◆ EXERCISE BRIEF ◆
Copy out every one of the records below word for word.

Segment Start: DATA EXTRACTS

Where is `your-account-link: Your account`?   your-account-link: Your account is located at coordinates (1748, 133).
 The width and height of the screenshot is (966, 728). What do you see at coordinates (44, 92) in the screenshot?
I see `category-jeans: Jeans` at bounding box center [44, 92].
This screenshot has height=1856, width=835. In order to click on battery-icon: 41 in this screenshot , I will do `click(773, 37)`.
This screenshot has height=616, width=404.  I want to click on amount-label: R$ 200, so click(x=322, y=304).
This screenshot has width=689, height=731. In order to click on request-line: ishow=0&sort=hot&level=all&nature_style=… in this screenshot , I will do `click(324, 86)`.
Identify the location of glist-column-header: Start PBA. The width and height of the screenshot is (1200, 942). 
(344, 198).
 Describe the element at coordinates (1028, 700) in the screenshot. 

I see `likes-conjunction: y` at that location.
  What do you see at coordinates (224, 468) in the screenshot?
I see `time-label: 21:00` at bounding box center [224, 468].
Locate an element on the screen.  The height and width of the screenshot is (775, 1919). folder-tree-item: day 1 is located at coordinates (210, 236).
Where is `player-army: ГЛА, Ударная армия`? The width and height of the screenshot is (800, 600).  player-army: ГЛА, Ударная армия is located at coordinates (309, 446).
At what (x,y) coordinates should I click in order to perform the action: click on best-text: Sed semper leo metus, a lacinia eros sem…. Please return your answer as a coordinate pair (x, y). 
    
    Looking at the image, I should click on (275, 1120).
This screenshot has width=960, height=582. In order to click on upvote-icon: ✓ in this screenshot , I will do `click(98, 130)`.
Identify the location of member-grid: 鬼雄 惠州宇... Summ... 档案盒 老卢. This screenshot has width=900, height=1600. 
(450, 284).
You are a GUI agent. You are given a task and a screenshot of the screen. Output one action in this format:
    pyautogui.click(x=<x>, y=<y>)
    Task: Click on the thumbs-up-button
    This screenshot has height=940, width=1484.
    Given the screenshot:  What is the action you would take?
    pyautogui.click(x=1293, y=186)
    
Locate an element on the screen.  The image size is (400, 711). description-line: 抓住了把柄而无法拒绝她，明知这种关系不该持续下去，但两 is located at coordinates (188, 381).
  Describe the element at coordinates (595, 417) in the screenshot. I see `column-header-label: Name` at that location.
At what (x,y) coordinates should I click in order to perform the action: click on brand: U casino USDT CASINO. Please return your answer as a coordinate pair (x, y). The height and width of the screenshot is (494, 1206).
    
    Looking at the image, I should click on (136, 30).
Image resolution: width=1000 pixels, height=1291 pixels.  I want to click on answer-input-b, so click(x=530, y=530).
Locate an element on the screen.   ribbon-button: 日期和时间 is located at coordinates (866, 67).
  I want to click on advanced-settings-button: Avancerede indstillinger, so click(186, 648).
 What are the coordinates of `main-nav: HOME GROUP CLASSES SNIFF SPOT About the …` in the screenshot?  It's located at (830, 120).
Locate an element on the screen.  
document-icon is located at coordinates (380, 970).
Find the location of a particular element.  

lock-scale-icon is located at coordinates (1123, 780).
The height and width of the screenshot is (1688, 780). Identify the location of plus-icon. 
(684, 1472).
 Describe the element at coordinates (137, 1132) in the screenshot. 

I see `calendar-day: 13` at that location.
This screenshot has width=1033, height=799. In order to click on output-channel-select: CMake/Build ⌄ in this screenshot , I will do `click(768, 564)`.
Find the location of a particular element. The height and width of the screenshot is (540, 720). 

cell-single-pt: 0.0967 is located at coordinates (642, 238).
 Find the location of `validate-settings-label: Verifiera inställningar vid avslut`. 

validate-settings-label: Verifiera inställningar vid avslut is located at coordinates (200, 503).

Segment End: DATA EXTRACTS

◆ WRITTEN RESPONSE ◆
Where is `your-account-link: Your account`?   your-account-link: Your account is located at coordinates (1748, 133).
 The width and height of the screenshot is (966, 728). What do you see at coordinates (44, 92) in the screenshot?
I see `category-jeans: Jeans` at bounding box center [44, 92].
This screenshot has height=1856, width=835. In order to click on battery-icon: 41 in this screenshot , I will do `click(773, 37)`.
This screenshot has height=616, width=404.  I want to click on amount-label: R$ 200, so click(x=322, y=304).
This screenshot has width=689, height=731. In order to click on request-line: ishow=0&sort=hot&level=all&nature_style=… in this screenshot , I will do `click(324, 86)`.
Identify the location of glist-column-header: Start PBA. The width and height of the screenshot is (1200, 942). 
(344, 198).
 Describe the element at coordinates (1028, 700) in the screenshot. 

I see `likes-conjunction: y` at that location.
  What do you see at coordinates (224, 468) in the screenshot?
I see `time-label: 21:00` at bounding box center [224, 468].
Locate an element on the screen.  The height and width of the screenshot is (775, 1919). folder-tree-item: day 1 is located at coordinates (210, 236).
Where is `player-army: ГЛА, Ударная армия`? The width and height of the screenshot is (800, 600).  player-army: ГЛА, Ударная армия is located at coordinates (309, 446).
At what (x,y) coordinates should I click in order to perform the action: click on best-text: Sed semper leo metus, a lacinia eros sem…. Please return your answer as a coordinate pair (x, y). 
    
    Looking at the image, I should click on (275, 1120).
This screenshot has width=960, height=582. In order to click on upvote-icon: ✓ in this screenshot , I will do `click(98, 130)`.
Identify the location of member-grid: 鬼雄 惠州宇... Summ... 档案盒 老卢. This screenshot has width=900, height=1600. 
(450, 284).
You are a GUI agent. You are given a task and a screenshot of the screen. Output one action in this format:
    pyautogui.click(x=<x>, y=<y>)
    Task: Click on the thumbs-up-button
    This screenshot has height=940, width=1484.
    Given the screenshot:  What is the action you would take?
    pyautogui.click(x=1293, y=186)
    
Locate an element on the screen.  The image size is (400, 711). description-line: 抓住了把柄而无法拒绝她，明知这种关系不该持续下去，但两 is located at coordinates (188, 381).
  Describe the element at coordinates (595, 417) in the screenshot. I see `column-header-label: Name` at that location.
At what (x,y) coordinates should I click in order to perform the action: click on brand: U casino USDT CASINO. Please return your answer as a coordinate pair (x, y). The height and width of the screenshot is (494, 1206).
    
    Looking at the image, I should click on (136, 30).
Image resolution: width=1000 pixels, height=1291 pixels.  I want to click on answer-input-b, so click(x=530, y=530).
Locate an element on the screen.   ribbon-button: 日期和时间 is located at coordinates (866, 67).
  I want to click on advanced-settings-button: Avancerede indstillinger, so click(186, 648).
 What are the coordinates of `main-nav: HOME GROUP CLASSES SNIFF SPOT About the …` in the screenshot?  It's located at (830, 120).
Locate an element on the screen.  
document-icon is located at coordinates (380, 970).
Find the location of a particular element.  

lock-scale-icon is located at coordinates (1123, 780).
The height and width of the screenshot is (1688, 780). Identify the location of plus-icon. 
(684, 1472).
 Describe the element at coordinates (137, 1132) in the screenshot. 

I see `calendar-day: 13` at that location.
This screenshot has width=1033, height=799. In order to click on output-channel-select: CMake/Build ⌄ in this screenshot , I will do `click(768, 564)`.
Find the location of a particular element. The height and width of the screenshot is (540, 720). 

cell-single-pt: 0.0967 is located at coordinates (642, 238).
 Find the location of `validate-settings-label: Verifiera inställningar vid avslut`. 

validate-settings-label: Verifiera inställningar vid avslut is located at coordinates (200, 503).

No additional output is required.